Gómez is also credited for reintroducing into the modern local film industry the now forgotten film Secreto de Confesión. It was the first film that was produced in the Philippines that was spoken and sung in Spanish (la primera película hablada y cantada en español producida en Filipinas).

He was also the National Language Committee Secretary of the Philippine Constitutional Convention (1971–1973) during the presidency of Ferdinand Marcos. As part of the committee, he fought for Tagalog to become the country’s national language. In the same convention, Gómez teamed up with other nationalists to preserve Spanish as one of the country’s official languages. Spanish, however, later was made an optional language (together with Arabic) from the Freedom Constitution of 1987 when Corazón Aquino took over from where former strongman Marcos had left.

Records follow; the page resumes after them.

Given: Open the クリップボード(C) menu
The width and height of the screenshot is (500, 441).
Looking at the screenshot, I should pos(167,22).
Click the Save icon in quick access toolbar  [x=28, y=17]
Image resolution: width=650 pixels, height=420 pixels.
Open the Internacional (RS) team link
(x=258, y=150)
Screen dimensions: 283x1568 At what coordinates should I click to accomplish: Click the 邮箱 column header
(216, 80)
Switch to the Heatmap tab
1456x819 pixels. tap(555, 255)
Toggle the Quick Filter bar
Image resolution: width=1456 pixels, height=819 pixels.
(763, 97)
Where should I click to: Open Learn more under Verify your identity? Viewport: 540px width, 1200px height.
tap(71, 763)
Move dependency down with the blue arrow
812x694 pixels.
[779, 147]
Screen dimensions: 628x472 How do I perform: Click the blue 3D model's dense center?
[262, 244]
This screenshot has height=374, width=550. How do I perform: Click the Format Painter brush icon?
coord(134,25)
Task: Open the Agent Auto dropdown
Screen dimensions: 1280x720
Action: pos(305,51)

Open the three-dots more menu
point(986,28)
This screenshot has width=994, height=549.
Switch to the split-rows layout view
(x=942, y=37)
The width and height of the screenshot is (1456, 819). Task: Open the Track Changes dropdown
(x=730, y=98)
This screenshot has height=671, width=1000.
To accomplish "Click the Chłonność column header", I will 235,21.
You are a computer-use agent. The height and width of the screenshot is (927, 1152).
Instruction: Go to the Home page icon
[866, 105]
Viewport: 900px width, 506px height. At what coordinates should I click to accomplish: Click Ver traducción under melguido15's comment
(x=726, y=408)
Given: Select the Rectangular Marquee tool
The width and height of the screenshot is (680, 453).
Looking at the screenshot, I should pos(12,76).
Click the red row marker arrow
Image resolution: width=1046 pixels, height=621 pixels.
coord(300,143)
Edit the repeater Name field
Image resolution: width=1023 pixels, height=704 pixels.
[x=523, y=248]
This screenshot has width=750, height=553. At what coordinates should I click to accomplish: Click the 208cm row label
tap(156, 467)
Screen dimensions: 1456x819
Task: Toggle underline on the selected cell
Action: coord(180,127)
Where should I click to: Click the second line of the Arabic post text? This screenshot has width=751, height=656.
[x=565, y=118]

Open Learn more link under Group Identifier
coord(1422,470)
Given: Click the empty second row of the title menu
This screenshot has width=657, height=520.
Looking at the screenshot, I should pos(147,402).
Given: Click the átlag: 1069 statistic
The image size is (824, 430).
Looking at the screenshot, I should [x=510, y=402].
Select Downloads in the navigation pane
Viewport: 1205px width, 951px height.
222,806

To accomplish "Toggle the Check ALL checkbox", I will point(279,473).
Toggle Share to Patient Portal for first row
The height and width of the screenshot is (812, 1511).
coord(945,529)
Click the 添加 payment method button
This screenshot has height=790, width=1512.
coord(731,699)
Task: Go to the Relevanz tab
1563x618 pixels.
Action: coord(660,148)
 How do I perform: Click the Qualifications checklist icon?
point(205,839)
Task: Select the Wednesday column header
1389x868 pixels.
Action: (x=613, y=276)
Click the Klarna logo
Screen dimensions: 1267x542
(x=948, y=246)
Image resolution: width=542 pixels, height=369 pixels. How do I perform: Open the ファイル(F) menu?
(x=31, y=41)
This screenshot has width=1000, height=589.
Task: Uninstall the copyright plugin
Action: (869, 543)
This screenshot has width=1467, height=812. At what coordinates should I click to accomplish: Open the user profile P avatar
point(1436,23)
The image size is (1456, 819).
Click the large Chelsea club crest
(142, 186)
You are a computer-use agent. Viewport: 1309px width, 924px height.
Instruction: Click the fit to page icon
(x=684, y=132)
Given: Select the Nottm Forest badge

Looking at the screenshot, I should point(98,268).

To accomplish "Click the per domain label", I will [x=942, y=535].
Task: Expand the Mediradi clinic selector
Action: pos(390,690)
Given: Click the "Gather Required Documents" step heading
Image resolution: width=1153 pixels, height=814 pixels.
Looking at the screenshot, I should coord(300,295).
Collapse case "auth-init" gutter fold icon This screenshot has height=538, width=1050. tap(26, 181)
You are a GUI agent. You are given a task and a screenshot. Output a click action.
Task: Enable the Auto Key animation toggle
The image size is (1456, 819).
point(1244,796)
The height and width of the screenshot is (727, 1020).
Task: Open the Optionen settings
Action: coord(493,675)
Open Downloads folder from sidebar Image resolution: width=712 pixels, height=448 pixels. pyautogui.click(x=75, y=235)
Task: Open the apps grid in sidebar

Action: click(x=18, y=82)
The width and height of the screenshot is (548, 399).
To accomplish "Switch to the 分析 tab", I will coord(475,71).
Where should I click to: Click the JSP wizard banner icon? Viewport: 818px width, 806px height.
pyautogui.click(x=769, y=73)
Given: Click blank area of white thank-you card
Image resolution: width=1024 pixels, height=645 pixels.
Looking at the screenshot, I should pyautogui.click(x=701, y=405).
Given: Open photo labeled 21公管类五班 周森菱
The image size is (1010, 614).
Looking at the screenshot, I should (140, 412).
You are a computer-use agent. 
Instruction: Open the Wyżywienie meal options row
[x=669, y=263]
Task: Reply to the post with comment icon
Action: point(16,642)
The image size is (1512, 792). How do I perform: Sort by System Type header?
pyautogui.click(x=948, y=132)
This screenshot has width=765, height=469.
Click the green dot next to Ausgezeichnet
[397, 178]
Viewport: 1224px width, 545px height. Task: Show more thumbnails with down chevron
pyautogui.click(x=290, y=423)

Due to his tireless efforts in attempting to bring back the Filipino national identity based on Spanish, he is considered by some of his hispanist/nationalist friends, such as Edmundo Farolán, as El Don Quixote Filipino.

These astounding accomplishments (including those not written above!) should earn Señor Gómez no less than a National Artist Award for Literature and/or Dance and/or Historical Literature and/or Music (for his two-volume LP Nostalgia Filipina). Surprisingly, the credibility of the Cultural Center of the Philippines and the National Commission on Culture and the Arts spiralled down to the sewers when it chose to give awards to undeserving people such as those who glorify blood and gore on film.

3.) Unfortunately, I cannot discuss much about our compañero JOSÉ MIGUEL GARCÍA (not his real name) due to security purposes, no thanks to this corrupt, neocolonized, and LAME puppet government. For now, his real identity cannot be revealed (thus the reason the four of us don’t have a photo together). But this is all I can say about my tocayo: I am mighty glad to have someone like him on our side.

Call me pretentious; I don’t really care (been called worst names in the past). But now that there are four of us, I can proudly say that our heroes did not die in vain after all.

Those @-h0les who have been spreading blatant lies and stupidities about our country’s history will VERY SOON have their “beautiful day” in cyberspace.